■ **Work to complete**: Copy the entries from the first one through the line with "Action: click(x=639, y=552)", switching "Deployment Name" to "Cluster Name" and leaving everything else unchanged.

***

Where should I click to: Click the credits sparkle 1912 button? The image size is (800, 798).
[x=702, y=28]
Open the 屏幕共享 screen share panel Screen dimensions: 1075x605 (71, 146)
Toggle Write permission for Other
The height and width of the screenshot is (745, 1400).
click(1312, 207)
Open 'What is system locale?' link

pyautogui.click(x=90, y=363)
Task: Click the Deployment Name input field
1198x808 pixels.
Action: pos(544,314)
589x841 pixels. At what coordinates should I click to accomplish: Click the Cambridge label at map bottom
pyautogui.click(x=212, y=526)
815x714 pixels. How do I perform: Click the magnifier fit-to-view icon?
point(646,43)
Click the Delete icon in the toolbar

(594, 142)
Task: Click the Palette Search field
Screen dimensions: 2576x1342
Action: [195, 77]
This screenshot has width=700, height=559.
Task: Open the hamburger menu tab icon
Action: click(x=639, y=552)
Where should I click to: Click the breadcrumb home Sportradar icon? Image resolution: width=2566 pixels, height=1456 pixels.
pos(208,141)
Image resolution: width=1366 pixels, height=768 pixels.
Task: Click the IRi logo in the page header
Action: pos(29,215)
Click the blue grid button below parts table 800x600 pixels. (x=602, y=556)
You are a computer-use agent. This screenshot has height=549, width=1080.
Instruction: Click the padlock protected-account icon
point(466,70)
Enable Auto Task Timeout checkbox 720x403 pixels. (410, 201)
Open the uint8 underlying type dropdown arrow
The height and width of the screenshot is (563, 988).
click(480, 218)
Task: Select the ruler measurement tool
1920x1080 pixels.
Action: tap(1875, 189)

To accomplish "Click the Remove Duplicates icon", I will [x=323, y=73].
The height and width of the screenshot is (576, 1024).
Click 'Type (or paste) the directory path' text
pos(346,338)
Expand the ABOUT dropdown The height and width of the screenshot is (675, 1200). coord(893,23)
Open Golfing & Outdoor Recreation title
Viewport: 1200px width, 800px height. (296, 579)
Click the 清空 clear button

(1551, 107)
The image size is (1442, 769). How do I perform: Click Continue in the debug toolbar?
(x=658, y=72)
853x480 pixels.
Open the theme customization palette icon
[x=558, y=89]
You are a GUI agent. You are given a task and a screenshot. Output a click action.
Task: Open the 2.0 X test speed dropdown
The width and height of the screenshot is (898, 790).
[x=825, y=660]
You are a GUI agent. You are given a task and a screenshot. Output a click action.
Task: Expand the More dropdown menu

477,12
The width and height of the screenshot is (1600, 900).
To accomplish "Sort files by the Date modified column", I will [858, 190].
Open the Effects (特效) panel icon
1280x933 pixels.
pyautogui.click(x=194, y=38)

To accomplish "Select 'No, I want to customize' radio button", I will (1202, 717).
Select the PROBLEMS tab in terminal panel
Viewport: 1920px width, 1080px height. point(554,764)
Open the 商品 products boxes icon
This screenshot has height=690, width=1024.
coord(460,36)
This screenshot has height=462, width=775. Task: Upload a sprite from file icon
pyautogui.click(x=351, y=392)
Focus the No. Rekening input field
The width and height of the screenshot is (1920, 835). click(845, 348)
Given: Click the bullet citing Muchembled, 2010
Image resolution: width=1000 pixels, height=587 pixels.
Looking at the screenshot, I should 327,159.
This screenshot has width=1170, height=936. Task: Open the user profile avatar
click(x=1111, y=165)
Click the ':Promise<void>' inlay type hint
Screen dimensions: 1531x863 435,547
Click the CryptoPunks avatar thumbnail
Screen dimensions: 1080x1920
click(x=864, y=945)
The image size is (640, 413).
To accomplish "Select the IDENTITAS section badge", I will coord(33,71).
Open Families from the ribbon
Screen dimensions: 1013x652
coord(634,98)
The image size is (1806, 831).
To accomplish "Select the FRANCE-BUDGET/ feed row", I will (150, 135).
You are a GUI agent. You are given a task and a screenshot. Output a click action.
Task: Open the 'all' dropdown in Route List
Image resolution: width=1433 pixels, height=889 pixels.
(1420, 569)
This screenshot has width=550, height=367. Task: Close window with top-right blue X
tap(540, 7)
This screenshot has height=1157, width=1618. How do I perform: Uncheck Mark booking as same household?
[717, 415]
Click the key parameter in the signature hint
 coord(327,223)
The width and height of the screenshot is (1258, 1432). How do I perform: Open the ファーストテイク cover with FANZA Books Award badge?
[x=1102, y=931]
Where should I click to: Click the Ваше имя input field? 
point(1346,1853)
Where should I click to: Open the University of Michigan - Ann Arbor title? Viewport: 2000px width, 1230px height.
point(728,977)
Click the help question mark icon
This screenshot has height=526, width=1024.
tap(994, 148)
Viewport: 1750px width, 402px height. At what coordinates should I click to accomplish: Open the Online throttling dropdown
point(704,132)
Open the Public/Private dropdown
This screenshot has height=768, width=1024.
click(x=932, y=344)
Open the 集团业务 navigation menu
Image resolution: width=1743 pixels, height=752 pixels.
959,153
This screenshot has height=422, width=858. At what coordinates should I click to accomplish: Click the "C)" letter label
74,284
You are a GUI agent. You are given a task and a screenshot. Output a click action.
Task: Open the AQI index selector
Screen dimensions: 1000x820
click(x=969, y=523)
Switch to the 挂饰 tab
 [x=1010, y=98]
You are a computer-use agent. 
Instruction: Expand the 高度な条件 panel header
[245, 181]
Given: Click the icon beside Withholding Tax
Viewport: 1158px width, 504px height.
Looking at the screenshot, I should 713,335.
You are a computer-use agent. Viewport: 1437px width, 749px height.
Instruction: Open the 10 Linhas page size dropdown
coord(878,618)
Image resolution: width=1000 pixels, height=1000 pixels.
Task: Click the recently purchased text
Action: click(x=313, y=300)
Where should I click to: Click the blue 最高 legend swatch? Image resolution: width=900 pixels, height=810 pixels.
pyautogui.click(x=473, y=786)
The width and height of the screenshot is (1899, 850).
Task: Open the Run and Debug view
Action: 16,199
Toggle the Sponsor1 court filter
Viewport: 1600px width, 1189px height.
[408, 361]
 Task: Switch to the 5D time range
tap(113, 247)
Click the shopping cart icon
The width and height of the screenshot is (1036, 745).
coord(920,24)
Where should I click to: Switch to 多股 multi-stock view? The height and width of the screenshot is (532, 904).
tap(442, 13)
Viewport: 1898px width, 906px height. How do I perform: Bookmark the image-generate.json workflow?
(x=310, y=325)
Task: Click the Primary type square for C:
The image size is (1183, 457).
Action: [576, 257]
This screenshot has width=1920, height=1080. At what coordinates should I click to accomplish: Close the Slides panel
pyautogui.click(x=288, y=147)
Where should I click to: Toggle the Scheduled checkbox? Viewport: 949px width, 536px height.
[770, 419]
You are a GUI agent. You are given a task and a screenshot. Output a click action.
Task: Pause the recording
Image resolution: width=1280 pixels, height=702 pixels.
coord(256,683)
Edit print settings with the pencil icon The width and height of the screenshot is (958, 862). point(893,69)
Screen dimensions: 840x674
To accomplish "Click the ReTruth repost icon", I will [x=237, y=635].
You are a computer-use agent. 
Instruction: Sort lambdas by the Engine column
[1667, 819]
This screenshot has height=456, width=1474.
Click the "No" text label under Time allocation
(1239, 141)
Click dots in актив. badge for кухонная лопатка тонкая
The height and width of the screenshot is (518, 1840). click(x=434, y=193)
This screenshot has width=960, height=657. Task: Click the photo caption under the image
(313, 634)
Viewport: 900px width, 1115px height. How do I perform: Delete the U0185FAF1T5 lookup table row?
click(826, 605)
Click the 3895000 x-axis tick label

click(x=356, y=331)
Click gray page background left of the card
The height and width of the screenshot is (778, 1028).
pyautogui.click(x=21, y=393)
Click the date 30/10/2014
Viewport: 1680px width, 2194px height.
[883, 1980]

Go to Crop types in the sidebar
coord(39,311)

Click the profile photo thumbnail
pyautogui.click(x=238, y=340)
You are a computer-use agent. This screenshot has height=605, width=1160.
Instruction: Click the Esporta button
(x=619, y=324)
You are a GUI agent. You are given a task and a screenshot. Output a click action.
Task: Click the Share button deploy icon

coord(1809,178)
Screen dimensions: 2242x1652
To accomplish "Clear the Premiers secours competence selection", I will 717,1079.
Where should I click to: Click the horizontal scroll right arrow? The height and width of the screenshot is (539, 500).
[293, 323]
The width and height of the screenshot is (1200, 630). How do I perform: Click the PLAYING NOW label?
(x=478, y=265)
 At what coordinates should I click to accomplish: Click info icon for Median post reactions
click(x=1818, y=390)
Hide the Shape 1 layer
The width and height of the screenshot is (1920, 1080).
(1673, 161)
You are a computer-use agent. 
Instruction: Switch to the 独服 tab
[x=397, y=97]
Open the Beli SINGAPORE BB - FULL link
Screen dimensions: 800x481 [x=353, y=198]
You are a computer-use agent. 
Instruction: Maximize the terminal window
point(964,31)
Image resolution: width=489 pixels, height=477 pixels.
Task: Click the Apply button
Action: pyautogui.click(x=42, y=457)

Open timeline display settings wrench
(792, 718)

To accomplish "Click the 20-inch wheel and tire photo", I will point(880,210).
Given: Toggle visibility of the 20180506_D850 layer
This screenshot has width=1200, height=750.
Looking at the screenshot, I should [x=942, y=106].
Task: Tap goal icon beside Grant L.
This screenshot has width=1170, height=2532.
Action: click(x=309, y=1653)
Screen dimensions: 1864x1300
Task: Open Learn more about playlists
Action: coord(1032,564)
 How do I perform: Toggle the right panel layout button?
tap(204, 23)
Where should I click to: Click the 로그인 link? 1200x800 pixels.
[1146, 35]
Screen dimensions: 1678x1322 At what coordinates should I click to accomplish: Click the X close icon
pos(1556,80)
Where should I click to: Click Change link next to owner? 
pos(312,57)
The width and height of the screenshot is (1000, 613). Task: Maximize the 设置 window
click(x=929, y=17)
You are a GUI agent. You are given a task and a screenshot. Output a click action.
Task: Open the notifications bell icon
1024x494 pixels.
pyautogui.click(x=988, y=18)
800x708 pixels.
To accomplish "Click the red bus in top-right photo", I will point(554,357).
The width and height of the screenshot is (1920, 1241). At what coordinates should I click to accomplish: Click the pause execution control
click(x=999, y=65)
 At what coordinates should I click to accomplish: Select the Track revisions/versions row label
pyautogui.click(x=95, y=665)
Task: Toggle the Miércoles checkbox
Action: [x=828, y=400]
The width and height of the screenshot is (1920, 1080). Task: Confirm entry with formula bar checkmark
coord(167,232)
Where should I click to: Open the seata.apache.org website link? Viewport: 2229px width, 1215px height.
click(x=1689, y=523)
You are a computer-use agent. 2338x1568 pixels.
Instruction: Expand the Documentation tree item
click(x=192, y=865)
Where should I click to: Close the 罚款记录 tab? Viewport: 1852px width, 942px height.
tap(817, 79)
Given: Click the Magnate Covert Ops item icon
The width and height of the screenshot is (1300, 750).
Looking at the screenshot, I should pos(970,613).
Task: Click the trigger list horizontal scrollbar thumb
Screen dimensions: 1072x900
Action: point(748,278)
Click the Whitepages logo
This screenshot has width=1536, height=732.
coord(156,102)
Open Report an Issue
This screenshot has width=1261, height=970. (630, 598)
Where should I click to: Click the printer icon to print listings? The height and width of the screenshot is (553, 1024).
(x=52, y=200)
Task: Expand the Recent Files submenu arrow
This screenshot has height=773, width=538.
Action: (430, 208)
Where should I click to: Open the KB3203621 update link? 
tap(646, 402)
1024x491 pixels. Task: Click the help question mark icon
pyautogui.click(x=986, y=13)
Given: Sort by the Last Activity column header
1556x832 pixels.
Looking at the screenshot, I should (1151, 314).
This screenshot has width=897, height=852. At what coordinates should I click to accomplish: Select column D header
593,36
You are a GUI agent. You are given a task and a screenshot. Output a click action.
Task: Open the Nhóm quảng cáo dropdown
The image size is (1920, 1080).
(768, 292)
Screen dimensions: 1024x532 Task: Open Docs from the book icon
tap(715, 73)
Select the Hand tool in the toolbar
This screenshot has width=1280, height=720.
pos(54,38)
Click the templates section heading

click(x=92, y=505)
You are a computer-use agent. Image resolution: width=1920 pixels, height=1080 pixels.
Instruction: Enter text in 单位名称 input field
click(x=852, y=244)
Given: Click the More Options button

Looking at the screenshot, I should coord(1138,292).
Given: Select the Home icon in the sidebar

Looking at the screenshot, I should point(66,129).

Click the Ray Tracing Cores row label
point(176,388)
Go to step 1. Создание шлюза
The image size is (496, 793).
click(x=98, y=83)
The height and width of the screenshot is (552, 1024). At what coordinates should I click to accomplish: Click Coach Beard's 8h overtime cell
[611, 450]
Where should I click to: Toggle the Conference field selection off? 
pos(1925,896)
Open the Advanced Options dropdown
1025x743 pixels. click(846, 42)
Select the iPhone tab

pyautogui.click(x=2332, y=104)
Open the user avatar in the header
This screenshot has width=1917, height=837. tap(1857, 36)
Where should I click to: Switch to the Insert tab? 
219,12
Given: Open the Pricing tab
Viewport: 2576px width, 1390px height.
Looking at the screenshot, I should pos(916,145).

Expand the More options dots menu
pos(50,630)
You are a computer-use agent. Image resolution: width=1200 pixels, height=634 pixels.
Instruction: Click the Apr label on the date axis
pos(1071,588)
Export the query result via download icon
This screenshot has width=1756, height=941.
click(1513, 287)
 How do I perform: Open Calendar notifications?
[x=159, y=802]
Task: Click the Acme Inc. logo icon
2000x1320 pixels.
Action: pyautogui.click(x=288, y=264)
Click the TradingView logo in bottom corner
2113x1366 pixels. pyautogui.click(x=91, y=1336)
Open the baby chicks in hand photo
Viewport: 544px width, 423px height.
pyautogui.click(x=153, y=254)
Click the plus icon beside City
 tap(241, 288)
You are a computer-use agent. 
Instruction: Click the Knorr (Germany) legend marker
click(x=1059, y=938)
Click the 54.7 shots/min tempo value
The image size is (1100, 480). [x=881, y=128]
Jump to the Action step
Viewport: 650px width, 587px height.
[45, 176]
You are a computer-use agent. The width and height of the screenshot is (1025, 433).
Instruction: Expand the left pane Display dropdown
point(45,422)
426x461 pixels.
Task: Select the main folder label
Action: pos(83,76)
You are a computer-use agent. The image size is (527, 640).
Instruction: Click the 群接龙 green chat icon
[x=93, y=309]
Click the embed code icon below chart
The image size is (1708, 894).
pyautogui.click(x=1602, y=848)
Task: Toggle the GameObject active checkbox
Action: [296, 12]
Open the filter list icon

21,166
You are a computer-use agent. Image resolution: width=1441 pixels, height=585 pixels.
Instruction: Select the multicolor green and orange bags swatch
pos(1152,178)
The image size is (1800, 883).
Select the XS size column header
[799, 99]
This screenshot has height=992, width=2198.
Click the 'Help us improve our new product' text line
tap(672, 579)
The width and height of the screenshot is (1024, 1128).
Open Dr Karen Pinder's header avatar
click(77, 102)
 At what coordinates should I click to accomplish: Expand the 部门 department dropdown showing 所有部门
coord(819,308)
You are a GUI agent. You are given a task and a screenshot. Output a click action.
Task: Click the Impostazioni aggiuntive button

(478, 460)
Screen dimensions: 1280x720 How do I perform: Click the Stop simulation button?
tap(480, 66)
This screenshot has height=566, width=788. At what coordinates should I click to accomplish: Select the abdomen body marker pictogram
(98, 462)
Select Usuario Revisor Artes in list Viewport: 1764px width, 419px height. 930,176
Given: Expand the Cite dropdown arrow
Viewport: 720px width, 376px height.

***

■ **Answer to the task**:
Where should I click to: Click the credits sparkle 1912 button? The image size is (800, 798).
[x=702, y=28]
Open the 屏幕共享 screen share panel Screen dimensions: 1075x605 (71, 146)
Toggle Write permission for Other
The height and width of the screenshot is (745, 1400).
click(1312, 207)
Open 'What is system locale?' link

pyautogui.click(x=90, y=363)
Task: Click the Cluster Name input field
1198x808 pixels.
Action: pos(544,314)
589x841 pixels. At what coordinates should I click to accomplish: Click the Cambridge label at map bottom
pyautogui.click(x=212, y=526)
815x714 pixels. How do I perform: Click the magnifier fit-to-view icon?
point(646,43)
Click the Delete icon in the toolbar

(594, 142)
Task: Click the Palette Search field
Screen dimensions: 2576x1342
Action: [195, 77]
This screenshot has width=700, height=559.
Task: Open the hamburger menu tab icon
Action: click(x=639, y=552)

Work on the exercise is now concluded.